- Saved entries

━━━━━━━━━━━━━━━━━━━━━━━━━━━━━━

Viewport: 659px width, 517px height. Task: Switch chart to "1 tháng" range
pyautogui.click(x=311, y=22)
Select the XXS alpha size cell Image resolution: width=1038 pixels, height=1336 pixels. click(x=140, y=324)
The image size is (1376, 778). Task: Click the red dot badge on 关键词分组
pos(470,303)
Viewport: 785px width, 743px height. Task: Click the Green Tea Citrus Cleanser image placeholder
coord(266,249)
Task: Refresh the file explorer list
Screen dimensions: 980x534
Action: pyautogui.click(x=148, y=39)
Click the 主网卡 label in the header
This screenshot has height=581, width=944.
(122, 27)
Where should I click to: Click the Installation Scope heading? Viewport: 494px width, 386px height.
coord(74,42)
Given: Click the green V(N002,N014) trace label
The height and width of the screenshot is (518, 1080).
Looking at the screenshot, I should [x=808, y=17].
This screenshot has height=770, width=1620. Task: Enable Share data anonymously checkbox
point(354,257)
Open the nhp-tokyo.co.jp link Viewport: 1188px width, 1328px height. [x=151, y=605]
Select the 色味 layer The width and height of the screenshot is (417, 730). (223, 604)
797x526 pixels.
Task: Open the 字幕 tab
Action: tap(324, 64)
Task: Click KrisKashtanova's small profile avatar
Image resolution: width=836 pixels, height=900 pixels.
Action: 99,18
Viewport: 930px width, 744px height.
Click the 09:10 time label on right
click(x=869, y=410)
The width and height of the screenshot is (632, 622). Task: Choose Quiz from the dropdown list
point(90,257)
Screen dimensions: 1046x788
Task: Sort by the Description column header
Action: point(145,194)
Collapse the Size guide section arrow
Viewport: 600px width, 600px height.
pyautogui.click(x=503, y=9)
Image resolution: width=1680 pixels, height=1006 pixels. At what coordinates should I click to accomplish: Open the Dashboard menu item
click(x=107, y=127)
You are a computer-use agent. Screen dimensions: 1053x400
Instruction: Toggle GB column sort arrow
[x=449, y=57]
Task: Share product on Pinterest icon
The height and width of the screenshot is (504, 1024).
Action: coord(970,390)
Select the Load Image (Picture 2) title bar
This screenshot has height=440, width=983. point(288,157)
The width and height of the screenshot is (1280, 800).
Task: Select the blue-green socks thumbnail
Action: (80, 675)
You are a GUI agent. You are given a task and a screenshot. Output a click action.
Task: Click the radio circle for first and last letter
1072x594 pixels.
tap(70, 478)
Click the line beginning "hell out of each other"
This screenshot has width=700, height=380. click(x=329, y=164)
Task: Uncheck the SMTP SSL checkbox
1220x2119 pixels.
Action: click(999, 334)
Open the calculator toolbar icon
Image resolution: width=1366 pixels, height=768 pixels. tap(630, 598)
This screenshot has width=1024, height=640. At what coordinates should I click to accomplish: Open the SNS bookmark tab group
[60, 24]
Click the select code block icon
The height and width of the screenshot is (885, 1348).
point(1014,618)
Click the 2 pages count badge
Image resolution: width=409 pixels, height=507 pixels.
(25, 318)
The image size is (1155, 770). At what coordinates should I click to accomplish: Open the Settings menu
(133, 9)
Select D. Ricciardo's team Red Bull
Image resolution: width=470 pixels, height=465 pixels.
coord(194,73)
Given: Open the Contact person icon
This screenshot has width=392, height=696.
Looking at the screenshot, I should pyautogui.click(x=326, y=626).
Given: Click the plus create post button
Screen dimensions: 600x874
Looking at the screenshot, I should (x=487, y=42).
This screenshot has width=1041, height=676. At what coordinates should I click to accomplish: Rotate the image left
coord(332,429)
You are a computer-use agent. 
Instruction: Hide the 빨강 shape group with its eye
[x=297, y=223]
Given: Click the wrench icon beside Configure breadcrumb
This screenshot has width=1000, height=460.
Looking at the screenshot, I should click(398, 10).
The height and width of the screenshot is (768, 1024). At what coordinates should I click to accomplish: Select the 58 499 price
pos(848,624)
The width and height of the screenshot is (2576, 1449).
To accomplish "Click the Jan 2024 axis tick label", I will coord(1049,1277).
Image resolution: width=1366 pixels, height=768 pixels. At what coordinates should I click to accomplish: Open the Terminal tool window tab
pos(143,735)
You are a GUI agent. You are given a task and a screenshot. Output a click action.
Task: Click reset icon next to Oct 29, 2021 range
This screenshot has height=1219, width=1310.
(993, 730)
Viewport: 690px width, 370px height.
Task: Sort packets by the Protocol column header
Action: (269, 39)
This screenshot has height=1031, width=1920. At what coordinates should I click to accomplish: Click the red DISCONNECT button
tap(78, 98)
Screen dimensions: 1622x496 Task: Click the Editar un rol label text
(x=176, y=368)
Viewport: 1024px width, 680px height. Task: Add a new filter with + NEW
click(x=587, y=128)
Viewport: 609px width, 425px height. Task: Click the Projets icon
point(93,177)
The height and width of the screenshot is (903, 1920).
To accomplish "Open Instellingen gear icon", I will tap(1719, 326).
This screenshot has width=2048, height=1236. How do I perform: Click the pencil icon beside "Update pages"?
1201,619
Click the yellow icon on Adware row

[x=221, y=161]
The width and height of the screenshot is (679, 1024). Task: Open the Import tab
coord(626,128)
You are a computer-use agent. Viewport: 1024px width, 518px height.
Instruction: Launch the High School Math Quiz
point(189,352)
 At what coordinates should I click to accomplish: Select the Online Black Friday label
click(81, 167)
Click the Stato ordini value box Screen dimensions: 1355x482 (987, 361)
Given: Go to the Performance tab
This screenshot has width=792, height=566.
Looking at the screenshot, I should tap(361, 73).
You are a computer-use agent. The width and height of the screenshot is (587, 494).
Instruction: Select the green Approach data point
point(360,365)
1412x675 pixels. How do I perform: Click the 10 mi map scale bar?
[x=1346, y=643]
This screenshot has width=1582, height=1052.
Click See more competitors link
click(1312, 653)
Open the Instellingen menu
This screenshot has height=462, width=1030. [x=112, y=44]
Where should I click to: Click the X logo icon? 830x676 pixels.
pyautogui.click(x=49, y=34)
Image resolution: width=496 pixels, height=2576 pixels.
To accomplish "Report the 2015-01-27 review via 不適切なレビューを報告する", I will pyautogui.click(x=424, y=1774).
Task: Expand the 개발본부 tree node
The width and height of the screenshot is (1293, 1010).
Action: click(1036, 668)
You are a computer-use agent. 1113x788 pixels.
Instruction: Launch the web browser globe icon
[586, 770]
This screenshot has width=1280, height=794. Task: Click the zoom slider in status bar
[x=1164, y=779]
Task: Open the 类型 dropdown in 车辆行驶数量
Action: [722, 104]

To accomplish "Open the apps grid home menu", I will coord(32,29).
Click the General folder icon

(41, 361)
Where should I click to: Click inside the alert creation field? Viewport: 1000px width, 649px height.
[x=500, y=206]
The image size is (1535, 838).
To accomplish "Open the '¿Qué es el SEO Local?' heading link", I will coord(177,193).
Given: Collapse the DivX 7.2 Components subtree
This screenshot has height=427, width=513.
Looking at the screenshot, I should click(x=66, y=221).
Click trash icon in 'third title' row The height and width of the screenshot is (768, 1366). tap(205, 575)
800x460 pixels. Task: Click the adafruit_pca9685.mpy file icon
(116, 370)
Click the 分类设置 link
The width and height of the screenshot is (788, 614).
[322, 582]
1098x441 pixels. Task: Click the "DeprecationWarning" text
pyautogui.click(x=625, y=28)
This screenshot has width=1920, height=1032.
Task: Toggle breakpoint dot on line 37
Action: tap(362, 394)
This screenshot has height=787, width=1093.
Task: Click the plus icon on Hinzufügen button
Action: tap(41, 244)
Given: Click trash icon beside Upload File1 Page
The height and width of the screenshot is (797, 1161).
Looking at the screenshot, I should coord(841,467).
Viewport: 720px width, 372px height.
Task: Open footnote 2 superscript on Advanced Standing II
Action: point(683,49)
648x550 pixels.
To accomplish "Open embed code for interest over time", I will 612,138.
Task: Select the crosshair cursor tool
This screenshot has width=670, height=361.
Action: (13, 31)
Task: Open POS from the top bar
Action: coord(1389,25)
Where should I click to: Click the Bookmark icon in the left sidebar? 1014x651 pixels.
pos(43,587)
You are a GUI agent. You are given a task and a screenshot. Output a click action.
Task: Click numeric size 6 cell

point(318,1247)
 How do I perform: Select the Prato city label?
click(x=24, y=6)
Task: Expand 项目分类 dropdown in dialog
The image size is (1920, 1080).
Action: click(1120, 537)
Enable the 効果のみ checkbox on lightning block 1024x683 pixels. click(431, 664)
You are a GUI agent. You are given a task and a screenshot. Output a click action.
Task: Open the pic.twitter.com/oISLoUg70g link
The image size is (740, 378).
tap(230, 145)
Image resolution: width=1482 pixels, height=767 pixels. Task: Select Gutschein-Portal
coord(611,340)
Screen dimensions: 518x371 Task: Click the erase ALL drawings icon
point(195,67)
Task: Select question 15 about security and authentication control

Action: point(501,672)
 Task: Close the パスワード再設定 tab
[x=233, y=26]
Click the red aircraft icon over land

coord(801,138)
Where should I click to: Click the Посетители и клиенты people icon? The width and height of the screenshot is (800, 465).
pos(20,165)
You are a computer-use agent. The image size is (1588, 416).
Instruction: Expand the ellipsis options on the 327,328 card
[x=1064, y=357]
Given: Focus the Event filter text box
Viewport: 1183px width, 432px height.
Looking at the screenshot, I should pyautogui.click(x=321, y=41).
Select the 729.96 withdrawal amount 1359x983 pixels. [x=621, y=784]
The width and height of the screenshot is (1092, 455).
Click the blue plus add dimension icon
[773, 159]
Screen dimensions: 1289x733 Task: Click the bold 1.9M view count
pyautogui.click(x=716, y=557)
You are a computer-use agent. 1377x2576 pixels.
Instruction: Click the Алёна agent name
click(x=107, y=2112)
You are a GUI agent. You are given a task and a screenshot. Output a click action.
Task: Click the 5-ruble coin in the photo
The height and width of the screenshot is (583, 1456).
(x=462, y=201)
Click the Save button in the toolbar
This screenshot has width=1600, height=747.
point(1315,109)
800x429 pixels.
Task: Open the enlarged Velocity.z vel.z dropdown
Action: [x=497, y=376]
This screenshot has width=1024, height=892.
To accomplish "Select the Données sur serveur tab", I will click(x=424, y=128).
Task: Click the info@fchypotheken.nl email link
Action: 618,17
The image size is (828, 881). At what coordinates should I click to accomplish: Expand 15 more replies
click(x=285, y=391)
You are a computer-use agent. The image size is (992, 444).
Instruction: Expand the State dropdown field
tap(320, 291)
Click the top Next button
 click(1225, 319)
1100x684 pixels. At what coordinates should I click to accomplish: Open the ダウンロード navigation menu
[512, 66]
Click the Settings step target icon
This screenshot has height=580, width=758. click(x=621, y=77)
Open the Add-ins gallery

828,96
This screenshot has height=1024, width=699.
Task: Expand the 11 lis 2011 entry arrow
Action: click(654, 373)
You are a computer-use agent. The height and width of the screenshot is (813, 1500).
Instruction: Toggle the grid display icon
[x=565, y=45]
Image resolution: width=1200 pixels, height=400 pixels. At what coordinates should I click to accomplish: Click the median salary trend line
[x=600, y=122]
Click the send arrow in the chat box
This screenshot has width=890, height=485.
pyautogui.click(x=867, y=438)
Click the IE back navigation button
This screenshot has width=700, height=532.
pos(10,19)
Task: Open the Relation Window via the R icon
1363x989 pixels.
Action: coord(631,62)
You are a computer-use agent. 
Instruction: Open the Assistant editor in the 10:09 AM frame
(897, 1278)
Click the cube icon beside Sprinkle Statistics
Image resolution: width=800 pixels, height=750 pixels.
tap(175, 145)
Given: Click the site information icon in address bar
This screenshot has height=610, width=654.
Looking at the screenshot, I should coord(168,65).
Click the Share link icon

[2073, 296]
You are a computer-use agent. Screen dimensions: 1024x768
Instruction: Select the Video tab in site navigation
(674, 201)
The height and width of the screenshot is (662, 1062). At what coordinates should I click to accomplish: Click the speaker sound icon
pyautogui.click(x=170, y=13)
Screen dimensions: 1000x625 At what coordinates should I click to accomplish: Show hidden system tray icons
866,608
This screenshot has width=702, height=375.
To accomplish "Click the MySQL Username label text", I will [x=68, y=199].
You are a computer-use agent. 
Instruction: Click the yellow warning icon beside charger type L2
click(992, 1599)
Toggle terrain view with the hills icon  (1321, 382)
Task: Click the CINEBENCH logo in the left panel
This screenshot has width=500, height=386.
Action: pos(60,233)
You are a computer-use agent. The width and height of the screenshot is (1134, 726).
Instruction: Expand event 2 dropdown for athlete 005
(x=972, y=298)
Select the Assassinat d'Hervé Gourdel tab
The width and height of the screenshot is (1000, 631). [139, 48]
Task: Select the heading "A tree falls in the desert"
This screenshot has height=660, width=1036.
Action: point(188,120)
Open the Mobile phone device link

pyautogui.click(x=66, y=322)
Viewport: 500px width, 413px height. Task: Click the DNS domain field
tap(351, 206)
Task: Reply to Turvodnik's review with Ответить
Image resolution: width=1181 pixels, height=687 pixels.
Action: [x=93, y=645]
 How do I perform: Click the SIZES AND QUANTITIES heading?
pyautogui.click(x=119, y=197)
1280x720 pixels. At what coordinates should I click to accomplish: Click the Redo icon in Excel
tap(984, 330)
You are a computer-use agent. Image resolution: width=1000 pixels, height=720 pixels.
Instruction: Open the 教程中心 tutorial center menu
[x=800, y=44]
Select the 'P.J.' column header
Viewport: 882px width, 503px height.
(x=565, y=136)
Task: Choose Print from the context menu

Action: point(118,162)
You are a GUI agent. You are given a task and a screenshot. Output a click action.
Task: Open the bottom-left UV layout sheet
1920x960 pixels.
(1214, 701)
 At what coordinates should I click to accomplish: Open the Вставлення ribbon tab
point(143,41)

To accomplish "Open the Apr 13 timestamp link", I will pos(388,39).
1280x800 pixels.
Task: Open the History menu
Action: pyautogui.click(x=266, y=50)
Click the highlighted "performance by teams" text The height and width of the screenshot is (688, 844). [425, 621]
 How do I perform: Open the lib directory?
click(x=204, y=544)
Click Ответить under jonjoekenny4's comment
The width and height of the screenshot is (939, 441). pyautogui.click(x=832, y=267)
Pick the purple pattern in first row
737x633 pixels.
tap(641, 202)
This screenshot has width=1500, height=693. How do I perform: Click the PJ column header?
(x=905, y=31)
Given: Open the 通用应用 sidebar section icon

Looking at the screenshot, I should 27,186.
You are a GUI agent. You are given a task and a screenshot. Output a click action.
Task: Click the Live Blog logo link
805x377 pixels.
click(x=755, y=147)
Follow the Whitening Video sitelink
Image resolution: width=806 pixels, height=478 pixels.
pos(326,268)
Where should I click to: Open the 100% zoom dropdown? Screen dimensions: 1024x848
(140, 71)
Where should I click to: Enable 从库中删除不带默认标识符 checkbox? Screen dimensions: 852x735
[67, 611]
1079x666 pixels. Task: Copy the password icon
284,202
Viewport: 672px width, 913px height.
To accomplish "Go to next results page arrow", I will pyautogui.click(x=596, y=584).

━━━━━━━━━━━━━━━━━━━━━━━━━━━━━━

- EXERCISE AIM
Go through the records above and copy every line with the word "review".

- SOLUTION TO THIS PROBLEM
To accomplish "Report the 2015-01-27 review via 不適切なレビューを報告する", I will pyautogui.click(x=424, y=1774).
Task: Reply to Turvodnik's review with Ответить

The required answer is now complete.